▶ _What you should do_: Copy all of the following material word for word.

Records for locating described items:
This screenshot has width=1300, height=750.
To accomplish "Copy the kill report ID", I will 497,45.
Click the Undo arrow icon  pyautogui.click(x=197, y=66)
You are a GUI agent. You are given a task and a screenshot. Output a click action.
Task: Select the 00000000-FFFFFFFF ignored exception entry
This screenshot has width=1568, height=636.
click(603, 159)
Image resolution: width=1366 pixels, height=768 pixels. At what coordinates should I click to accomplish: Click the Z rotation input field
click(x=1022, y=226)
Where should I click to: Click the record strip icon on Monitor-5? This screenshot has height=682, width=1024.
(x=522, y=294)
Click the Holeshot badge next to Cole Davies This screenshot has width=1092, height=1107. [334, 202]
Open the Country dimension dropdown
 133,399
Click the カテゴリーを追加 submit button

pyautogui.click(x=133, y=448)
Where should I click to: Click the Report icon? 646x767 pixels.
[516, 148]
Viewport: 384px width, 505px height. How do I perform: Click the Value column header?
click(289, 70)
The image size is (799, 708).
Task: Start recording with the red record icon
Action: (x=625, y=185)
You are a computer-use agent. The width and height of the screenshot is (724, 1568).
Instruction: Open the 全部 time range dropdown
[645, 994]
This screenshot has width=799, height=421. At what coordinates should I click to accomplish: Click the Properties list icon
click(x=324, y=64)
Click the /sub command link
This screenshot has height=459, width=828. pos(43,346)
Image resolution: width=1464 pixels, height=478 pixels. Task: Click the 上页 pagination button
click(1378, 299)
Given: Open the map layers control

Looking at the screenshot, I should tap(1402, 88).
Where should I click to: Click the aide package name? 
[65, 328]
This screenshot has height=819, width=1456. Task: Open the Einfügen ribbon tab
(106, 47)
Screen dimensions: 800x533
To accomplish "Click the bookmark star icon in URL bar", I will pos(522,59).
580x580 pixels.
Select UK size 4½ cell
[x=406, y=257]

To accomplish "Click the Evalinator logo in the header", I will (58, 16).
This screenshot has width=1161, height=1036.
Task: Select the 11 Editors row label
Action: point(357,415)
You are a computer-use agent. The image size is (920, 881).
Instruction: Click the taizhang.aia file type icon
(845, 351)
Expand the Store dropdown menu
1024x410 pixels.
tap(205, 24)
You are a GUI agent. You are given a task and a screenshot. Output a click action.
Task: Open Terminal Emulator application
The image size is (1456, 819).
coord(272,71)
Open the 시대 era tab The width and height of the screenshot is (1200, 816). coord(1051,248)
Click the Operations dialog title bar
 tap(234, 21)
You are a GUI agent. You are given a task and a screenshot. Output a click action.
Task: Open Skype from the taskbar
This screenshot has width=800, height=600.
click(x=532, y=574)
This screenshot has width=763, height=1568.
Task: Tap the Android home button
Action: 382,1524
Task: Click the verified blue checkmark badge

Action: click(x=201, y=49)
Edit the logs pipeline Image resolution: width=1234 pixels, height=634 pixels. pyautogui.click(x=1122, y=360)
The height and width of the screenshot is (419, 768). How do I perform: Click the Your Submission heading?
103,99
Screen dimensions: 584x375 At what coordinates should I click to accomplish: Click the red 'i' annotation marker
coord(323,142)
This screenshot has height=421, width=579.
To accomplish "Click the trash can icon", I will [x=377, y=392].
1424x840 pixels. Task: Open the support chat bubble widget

▶ _Output_:
This screenshot has width=1300, height=750.
To accomplish "Copy the kill report ID", I will 497,45.
Click the Undo arrow icon  pyautogui.click(x=197, y=66)
You are a GUI agent. You are given a task and a screenshot. Output a click action.
Task: Select the 00000000-FFFFFFFF ignored exception entry
This screenshot has width=1568, height=636.
click(603, 159)
Image resolution: width=1366 pixels, height=768 pixels. At what coordinates should I click to accomplish: Click the Z rotation input field
click(x=1022, y=226)
Where should I click to: Click the record strip icon on Monitor-5? This screenshot has height=682, width=1024.
(x=522, y=294)
Click the Holeshot badge next to Cole Davies This screenshot has width=1092, height=1107. [334, 202]
Open the Country dimension dropdown
 133,399
Click the カテゴリーを追加 submit button

pyautogui.click(x=133, y=448)
Where should I click to: Click the Report icon? 646x767 pixels.
[516, 148]
Viewport: 384px width, 505px height. How do I perform: Click the Value column header?
click(289, 70)
The image size is (799, 708).
Task: Start recording with the red record icon
Action: (x=625, y=185)
You are a computer-use agent. The width and height of the screenshot is (724, 1568).
Instruction: Open the 全部 time range dropdown
[645, 994]
This screenshot has width=799, height=421. At what coordinates should I click to accomplish: Click the Properties list icon
click(x=324, y=64)
Click the /sub command link
This screenshot has height=459, width=828. pos(43,346)
Image resolution: width=1464 pixels, height=478 pixels. Task: Click the 上页 pagination button
click(1378, 299)
Given: Open the map layers control

Looking at the screenshot, I should tap(1402, 88).
Where should I click to: Click the aide package name? 
[65, 328]
This screenshot has height=819, width=1456. Task: Open the Einfügen ribbon tab
(106, 47)
Screen dimensions: 800x533
To accomplish "Click the bookmark star icon in URL bar", I will pos(522,59).
580x580 pixels.
Select UK size 4½ cell
[x=406, y=257]

To accomplish "Click the Evalinator logo in the header", I will (58, 16).
This screenshot has width=1161, height=1036.
Task: Select the 11 Editors row label
Action: point(357,415)
You are a computer-use agent. The image size is (920, 881).
Instruction: Click the taizhang.aia file type icon
(845, 351)
Expand the Store dropdown menu
1024x410 pixels.
tap(205, 24)
You are a GUI agent. You are given a task and a screenshot. Output a click action.
Task: Open Terminal Emulator application
The image size is (1456, 819).
coord(272,71)
Open the 시대 era tab The width and height of the screenshot is (1200, 816). coord(1051,248)
Click the Operations dialog title bar
 tap(234, 21)
You are a GUI agent. You are given a task and a screenshot. Output a click action.
Task: Open Skype from the taskbar
This screenshot has width=800, height=600.
click(x=532, y=574)
This screenshot has width=763, height=1568.
Task: Tap the Android home button
Action: 382,1524
Task: Click the verified blue checkmark badge

Action: click(x=201, y=49)
Edit the logs pipeline Image resolution: width=1234 pixels, height=634 pixels. pyautogui.click(x=1122, y=360)
The height and width of the screenshot is (419, 768). How do I perform: Click the Your Submission heading?
103,99
Screen dimensions: 584x375 At what coordinates should I click to accomplish: Click the red 'i' annotation marker
coord(323,142)
This screenshot has height=421, width=579.
To accomplish "Click the trash can icon", I will [x=377, y=392].
1424x840 pixels. Task: Open the support chat bubble widget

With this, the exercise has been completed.